▸ **Dataset excerpts**:
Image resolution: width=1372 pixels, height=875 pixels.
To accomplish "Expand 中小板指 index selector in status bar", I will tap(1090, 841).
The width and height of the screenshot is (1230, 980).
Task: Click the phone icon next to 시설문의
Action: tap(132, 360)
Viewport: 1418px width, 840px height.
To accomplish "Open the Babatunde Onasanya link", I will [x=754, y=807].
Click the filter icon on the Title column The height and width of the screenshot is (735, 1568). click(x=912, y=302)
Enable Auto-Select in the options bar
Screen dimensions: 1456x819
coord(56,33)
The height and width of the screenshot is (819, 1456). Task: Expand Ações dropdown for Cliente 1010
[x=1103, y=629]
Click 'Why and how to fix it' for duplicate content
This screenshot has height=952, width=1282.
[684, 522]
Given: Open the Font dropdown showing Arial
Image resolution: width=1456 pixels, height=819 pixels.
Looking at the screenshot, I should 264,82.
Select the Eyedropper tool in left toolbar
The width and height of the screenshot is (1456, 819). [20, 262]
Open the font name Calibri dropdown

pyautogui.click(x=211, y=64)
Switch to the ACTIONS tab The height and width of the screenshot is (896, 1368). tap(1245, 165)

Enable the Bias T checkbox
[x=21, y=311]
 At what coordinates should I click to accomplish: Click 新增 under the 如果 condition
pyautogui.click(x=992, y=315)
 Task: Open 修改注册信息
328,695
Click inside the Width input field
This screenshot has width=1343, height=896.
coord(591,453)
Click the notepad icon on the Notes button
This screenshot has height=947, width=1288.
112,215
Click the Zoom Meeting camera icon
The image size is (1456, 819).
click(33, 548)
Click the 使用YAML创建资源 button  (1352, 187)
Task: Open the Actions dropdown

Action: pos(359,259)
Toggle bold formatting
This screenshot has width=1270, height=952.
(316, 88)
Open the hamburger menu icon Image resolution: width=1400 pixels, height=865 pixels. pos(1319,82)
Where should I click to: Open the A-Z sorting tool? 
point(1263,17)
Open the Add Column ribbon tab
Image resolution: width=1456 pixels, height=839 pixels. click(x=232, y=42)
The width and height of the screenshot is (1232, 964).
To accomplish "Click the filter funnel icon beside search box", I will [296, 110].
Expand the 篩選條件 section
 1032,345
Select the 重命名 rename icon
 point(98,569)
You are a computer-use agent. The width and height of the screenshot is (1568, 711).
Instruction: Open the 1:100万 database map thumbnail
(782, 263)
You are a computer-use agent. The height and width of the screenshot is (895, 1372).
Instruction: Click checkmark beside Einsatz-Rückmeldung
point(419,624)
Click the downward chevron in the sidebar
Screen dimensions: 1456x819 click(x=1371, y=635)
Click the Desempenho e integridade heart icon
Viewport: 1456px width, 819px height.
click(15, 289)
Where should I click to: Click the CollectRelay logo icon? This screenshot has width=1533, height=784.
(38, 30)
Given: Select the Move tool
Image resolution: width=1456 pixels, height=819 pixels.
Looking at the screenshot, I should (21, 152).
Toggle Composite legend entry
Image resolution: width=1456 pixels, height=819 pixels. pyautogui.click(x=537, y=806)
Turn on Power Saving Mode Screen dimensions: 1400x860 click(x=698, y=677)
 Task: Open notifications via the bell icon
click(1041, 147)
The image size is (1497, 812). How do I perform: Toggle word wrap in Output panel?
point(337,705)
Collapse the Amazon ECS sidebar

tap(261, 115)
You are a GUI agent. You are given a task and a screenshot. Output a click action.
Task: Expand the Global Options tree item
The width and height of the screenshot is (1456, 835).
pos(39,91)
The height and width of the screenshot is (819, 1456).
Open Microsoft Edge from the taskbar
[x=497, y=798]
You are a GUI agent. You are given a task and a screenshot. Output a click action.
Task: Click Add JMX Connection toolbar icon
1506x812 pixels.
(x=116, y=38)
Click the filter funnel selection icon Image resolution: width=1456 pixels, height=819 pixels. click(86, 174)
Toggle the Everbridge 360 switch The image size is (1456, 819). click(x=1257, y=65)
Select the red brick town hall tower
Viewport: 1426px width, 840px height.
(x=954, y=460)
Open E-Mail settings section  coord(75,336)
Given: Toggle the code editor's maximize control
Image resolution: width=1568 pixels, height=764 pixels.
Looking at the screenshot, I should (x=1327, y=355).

▸ **Exercise brief**:
Write out the full set of records exactly as given.

▸ **Result below**:
Image resolution: width=1372 pixels, height=875 pixels.
To accomplish "Expand 中小板指 index selector in status bar", I will tap(1090, 841).
The width and height of the screenshot is (1230, 980).
Task: Click the phone icon next to 시설문의
Action: tap(132, 360)
Viewport: 1418px width, 840px height.
To accomplish "Open the Babatunde Onasanya link", I will [x=754, y=807].
Click the filter icon on the Title column The height and width of the screenshot is (735, 1568). click(x=912, y=302)
Enable Auto-Select in the options bar
Screen dimensions: 1456x819
coord(56,33)
The height and width of the screenshot is (819, 1456). Task: Expand Ações dropdown for Cliente 1010
[x=1103, y=629]
Click 'Why and how to fix it' for duplicate content
This screenshot has height=952, width=1282.
[684, 522]
Given: Open the Font dropdown showing Arial
Image resolution: width=1456 pixels, height=819 pixels.
Looking at the screenshot, I should 264,82.
Select the Eyedropper tool in left toolbar
The width and height of the screenshot is (1456, 819). [20, 262]
Open the font name Calibri dropdown

pyautogui.click(x=211, y=64)
Switch to the ACTIONS tab The height and width of the screenshot is (896, 1368). tap(1245, 165)

Enable the Bias T checkbox
[x=21, y=311]
 At what coordinates should I click to accomplish: Click 新增 under the 如果 condition
pyautogui.click(x=992, y=315)
 Task: Open 修改注册信息
328,695
Click inside the Width input field
This screenshot has width=1343, height=896.
coord(591,453)
Click the notepad icon on the Notes button
This screenshot has height=947, width=1288.
112,215
Click the Zoom Meeting camera icon
The image size is (1456, 819).
click(33, 548)
Click the 使用YAML创建资源 button  (1352, 187)
Task: Open the Actions dropdown

Action: pos(359,259)
Toggle bold formatting
This screenshot has width=1270, height=952.
(316, 88)
Open the hamburger menu icon Image resolution: width=1400 pixels, height=865 pixels. pos(1319,82)
Where should I click to: Open the A-Z sorting tool? 
point(1263,17)
Open the Add Column ribbon tab
Image resolution: width=1456 pixels, height=839 pixels. click(x=232, y=42)
The width and height of the screenshot is (1232, 964).
To accomplish "Click the filter funnel icon beside search box", I will [296, 110].
Expand the 篩選條件 section
 1032,345
Select the 重命名 rename icon
 point(98,569)
You are a computer-use agent. The width and height of the screenshot is (1568, 711).
Instruction: Open the 1:100万 database map thumbnail
(782, 263)
You are a computer-use agent. The height and width of the screenshot is (895, 1372).
Instruction: Click checkmark beside Einsatz-Rückmeldung
point(419,624)
Click the downward chevron in the sidebar
Screen dimensions: 1456x819 click(x=1371, y=635)
Click the Desempenho e integridade heart icon
Viewport: 1456px width, 819px height.
click(15, 289)
Where should I click to: Click the CollectRelay logo icon? This screenshot has width=1533, height=784.
(38, 30)
Given: Select the Move tool
Image resolution: width=1456 pixels, height=819 pixels.
Looking at the screenshot, I should (21, 152).
Toggle Composite legend entry
Image resolution: width=1456 pixels, height=819 pixels. pyautogui.click(x=537, y=806)
Turn on Power Saving Mode Screen dimensions: 1400x860 click(x=698, y=677)
 Task: Open notifications via the bell icon
click(1041, 147)
The image size is (1497, 812). How do I perform: Toggle word wrap in Output panel?
point(337,705)
Collapse the Amazon ECS sidebar

tap(261, 115)
You are a GUI agent. You are given a task and a screenshot. Output a click action.
Task: Expand the Global Options tree item
The width and height of the screenshot is (1456, 835).
pos(39,91)
The height and width of the screenshot is (819, 1456).
Open Microsoft Edge from the taskbar
[x=497, y=798]
You are a GUI agent. You are given a task and a screenshot. Output a click action.
Task: Click Add JMX Connection toolbar icon
1506x812 pixels.
(x=116, y=38)
Click the filter funnel selection icon Image resolution: width=1456 pixels, height=819 pixels. click(86, 174)
Toggle the Everbridge 360 switch The image size is (1456, 819). click(x=1257, y=65)
Select the red brick town hall tower
Viewport: 1426px width, 840px height.
(x=954, y=460)
Open E-Mail settings section  coord(75,336)
Given: Toggle the code editor's maximize control
Image resolution: width=1568 pixels, height=764 pixels.
Looking at the screenshot, I should (x=1327, y=355).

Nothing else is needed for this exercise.